[Task to carry out]
Down to the final line, print the records again exactly.

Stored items
== Segment start ==

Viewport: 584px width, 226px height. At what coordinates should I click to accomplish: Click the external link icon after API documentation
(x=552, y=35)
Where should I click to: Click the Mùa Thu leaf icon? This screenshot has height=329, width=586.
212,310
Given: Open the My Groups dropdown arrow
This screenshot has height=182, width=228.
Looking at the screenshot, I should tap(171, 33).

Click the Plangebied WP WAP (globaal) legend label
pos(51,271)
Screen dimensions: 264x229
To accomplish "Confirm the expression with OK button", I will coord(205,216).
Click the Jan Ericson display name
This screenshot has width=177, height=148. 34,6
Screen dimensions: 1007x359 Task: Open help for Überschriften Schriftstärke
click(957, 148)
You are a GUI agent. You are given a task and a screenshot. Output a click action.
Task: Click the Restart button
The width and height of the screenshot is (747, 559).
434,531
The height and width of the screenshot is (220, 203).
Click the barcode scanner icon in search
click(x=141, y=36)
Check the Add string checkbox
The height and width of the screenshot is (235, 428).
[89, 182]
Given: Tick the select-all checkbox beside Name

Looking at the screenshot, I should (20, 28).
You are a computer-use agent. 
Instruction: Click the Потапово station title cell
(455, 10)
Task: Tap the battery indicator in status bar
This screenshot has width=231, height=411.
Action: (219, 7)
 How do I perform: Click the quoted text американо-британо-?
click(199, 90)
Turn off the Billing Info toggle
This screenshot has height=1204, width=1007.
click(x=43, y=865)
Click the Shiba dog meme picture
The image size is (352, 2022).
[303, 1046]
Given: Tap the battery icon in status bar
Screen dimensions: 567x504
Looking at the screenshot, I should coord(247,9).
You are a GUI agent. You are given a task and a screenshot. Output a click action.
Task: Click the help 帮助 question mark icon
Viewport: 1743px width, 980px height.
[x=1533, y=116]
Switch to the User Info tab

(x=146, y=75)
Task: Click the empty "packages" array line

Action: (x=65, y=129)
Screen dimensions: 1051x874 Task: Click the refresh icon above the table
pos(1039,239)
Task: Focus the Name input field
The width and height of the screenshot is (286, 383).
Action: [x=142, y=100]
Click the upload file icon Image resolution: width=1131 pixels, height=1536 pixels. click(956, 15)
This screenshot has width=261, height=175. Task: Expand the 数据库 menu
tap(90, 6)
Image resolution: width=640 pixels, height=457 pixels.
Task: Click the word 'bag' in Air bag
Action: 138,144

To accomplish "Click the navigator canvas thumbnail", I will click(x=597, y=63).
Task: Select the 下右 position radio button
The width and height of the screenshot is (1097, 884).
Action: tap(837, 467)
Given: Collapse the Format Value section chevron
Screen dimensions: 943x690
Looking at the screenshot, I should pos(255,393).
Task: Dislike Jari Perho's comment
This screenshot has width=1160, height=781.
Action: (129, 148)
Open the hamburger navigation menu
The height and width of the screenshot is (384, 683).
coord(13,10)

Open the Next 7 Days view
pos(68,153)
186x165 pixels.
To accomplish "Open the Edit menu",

== Segment end ==

[Answer for this exercise]
Viewport: 584px width, 226px height. At what coordinates should I click to accomplish: Click the external link icon after API documentation
(x=552, y=35)
Where should I click to: Click the Mùa Thu leaf icon? This screenshot has height=329, width=586.
212,310
Given: Open the My Groups dropdown arrow
This screenshot has height=182, width=228.
Looking at the screenshot, I should tap(171, 33).

Click the Plangebied WP WAP (globaal) legend label
pos(51,271)
Screen dimensions: 264x229
To accomplish "Confirm the expression with OK button", I will coord(205,216).
Click the Jan Ericson display name
This screenshot has width=177, height=148. 34,6
Screen dimensions: 1007x359 Task: Open help for Überschriften Schriftstärke
click(957, 148)
You are a GUI agent. You are given a task and a screenshot. Output a click action.
Task: Click the Restart button
The width and height of the screenshot is (747, 559).
434,531
The height and width of the screenshot is (220, 203).
Click the barcode scanner icon in search
click(x=141, y=36)
Check the Add string checkbox
The height and width of the screenshot is (235, 428).
[89, 182]
Given: Tick the select-all checkbox beside Name

Looking at the screenshot, I should (20, 28).
You are a computer-use agent. 
Instruction: Click the Потапово station title cell
(455, 10)
Task: Tap the battery indicator in status bar
This screenshot has width=231, height=411.
Action: (219, 7)
 How do I perform: Click the quoted text американо-британо-?
click(199, 90)
Turn off the Billing Info toggle
This screenshot has height=1204, width=1007.
click(x=43, y=865)
Click the Shiba dog meme picture
The image size is (352, 2022).
[303, 1046]
Given: Tap the battery icon in status bar
Screen dimensions: 567x504
Looking at the screenshot, I should coord(247,9).
You are a GUI agent. You are given a task and a screenshot. Output a click action.
Task: Click the help 帮助 question mark icon
Viewport: 1743px width, 980px height.
[x=1533, y=116]
Switch to the User Info tab

(x=146, y=75)
Task: Click the empty "packages" array line

Action: (x=65, y=129)
Screen dimensions: 1051x874 Task: Click the refresh icon above the table
pos(1039,239)
Task: Focus the Name input field
The width and height of the screenshot is (286, 383).
Action: [x=142, y=100]
Click the upload file icon Image resolution: width=1131 pixels, height=1536 pixels. click(956, 15)
This screenshot has width=261, height=175. Task: Expand the 数据库 menu
tap(90, 6)
Image resolution: width=640 pixels, height=457 pixels.
Task: Click the word 'bag' in Air bag
Action: 138,144

To accomplish "Click the navigator canvas thumbnail", I will click(x=597, y=63).
Task: Select the 下右 position radio button
The width and height of the screenshot is (1097, 884).
Action: tap(837, 467)
Given: Collapse the Format Value section chevron
Screen dimensions: 943x690
Looking at the screenshot, I should pos(255,393).
Task: Dislike Jari Perho's comment
This screenshot has width=1160, height=781.
Action: (129, 148)
Open the hamburger navigation menu
The height and width of the screenshot is (384, 683).
coord(13,10)

Open the Next 7 Days view
pos(68,153)
186x165 pixels.
To accomplish "Open the Edit menu",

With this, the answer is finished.